**PROBLEM STATEMENT:**
Your task is to repeat exactly the lines below between the line holding "Viewport: 516px width, 324px height." and the line holding "Given: Open the Firefox reader view icon", inclusive, and only those.

======== DATA FOR PROCESSING

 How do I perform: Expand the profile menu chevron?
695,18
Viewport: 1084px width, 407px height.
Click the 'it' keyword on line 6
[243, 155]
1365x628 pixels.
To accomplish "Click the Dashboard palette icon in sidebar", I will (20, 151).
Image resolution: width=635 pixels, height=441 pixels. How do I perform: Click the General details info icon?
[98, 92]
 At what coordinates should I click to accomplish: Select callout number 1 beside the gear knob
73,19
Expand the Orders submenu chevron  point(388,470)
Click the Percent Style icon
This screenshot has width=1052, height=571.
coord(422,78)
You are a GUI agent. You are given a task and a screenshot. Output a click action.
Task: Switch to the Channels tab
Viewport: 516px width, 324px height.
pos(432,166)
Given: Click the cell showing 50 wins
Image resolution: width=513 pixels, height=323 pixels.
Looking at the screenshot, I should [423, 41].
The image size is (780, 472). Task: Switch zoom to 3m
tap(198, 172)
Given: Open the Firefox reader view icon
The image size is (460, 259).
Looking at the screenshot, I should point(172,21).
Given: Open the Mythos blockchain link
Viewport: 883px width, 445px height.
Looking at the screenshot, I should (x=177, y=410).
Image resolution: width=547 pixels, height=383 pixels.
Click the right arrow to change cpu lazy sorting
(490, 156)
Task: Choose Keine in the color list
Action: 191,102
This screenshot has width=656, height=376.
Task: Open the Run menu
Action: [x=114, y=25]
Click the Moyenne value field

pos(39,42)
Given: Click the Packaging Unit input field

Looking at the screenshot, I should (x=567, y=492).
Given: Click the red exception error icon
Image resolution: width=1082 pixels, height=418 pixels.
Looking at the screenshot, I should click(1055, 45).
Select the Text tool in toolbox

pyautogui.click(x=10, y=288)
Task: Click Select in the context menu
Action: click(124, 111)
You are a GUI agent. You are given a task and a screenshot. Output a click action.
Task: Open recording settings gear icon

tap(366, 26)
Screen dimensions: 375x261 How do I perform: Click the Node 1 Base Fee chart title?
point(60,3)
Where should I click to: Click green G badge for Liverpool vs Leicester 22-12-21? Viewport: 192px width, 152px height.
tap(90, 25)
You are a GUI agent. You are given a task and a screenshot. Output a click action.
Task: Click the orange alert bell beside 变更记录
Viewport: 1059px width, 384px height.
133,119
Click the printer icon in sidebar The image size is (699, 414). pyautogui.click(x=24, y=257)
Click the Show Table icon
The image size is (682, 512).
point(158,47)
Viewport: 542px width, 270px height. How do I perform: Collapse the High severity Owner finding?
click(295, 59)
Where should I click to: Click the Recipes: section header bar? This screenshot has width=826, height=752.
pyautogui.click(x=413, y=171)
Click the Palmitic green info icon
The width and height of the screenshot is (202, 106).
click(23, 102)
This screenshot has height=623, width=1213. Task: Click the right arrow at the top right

================

**SOLUTION FOR THIS PROBLEM:**
Viewport: 516px width, 324px height.
pos(432,166)
Given: Click the cell showing 50 wins
Image resolution: width=513 pixels, height=323 pixels.
Looking at the screenshot, I should [423, 41].
The image size is (780, 472). Task: Switch zoom to 3m
tap(198, 172)
Given: Open the Firefox reader view icon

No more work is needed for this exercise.